Turn the lines below into a JSON list of strings, with one string for each line and no blank lines.

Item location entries
************
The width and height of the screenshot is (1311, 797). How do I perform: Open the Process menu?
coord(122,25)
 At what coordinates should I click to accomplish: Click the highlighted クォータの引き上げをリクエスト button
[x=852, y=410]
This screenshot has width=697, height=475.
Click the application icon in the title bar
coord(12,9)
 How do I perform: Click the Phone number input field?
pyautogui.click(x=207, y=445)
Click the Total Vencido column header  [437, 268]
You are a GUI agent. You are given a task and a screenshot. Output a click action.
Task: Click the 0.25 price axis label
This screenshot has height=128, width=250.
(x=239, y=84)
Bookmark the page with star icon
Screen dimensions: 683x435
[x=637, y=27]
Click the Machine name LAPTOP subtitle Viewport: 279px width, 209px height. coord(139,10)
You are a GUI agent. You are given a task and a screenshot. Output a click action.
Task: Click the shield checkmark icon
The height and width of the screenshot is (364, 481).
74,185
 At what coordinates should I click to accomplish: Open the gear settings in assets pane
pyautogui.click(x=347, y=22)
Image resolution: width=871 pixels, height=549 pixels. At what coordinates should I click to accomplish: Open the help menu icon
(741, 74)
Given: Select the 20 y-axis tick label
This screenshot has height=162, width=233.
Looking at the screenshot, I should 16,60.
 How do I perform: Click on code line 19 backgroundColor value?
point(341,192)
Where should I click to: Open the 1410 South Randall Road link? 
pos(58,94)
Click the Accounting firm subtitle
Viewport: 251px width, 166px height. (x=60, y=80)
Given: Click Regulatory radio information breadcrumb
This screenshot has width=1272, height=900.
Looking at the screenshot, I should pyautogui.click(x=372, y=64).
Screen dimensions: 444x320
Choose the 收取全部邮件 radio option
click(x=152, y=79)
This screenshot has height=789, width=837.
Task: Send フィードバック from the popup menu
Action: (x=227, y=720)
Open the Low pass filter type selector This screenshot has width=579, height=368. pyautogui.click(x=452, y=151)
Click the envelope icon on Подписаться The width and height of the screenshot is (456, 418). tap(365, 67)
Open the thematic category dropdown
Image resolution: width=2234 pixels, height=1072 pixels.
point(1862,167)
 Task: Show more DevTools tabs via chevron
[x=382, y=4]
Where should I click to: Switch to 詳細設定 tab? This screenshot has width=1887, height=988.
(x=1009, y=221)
************
RESULT BELOW:
[
  "The width and height of the screenshot is (1311, 797). How do I perform: Open the Process menu?",
  "coord(122,25)",
  " At what coordinates should I click to accomplish: Click the highlighted クォータの引き上げをリクエスト button",
  "[x=852, y=410]",
  "This screenshot has width=697, height=475.",
  "Click the application icon in the title bar",
  "coord(12,9)",
  " How do I perform: Click the Phone number input field?",
  "pyautogui.click(x=207, y=445)",
  "Click the Total Vencido column header  [437, 268]",
  "You are a GUI agent. You are given a task and a screenshot. Output a click action.",
  "Task: Click the 0.25 price axis label",
  "This screenshot has height=128, width=250.",
  "(x=239, y=84)",
  "Bookmark the page with star icon",
  "Screen dimensions: 683x435",
  "[x=637, y=27]",
  "Click the Machine name LAPTOP subtitle Viewport: 279px width, 209px height. coord(139,10)",
  "You are a GUI agent. You are given a task and a screenshot. Output a click action.",
  "Task: Click the shield checkmark icon",
  "The height and width of the screenshot is (364, 481).",
  "74,185",
  " At what coordinates should I click to accomplish: Open the gear settings in assets pane",
  "pyautogui.click(x=347, y=22)",
  "Image resolution: width=871 pixels, height=549 pixels. At what coordinates should I click to accomplish: Open the help menu icon",
  "(741, 74)",
  "Given: Select the 20 y-axis tick label",
  "This screenshot has height=162, width=233.",
  "Looking at the screenshot, I should 16,60.",
  " How do I perform: Click on code line 19 backgroundColor value?",
  "point(341,192)",
  "Where should I click to: Open the 1410 South Randall Road link? ",
  "pos(58,94)",
  "Click the Accounting firm subtitle",
  "Viewport: 251px width, 166px height. (x=60, y=80)",
  "Given: Click Regulatory radio information breadcrumb",
  "This screenshot has width=1272, height=900.",
  "Looking at the screenshot, I should pyautogui.click(x=372, y=64).",
  "Screen dimensions: 444x320",
  "Choose the 收取全部邮件 radio option",
  "click(x=152, y=79)",
  "This screenshot has height=789, width=837.",
  "Task: Send フィードバック from the popup menu",
  "Action: (x=227, y=720)",
  "Open the Low pass filter type selector This screenshot has width=579, height=368. pyautogui.click(x=452, y=151)",
  "Click the envelope icon on Подписаться The width and height of the screenshot is (456, 418). tap(365, 67)",
  "Open the thematic category dropdown",
  "Image resolution: width=2234 pixels, height=1072 pixels.",
  "point(1862,167)",
  " Task: Show more DevTools tabs via chevron",
  "[x=382, y=4]",
  "Where should I click to: Switch to 詳細設定 tab? This screenshot has width=1887, height=988.",
  "(x=1009, y=221)"
]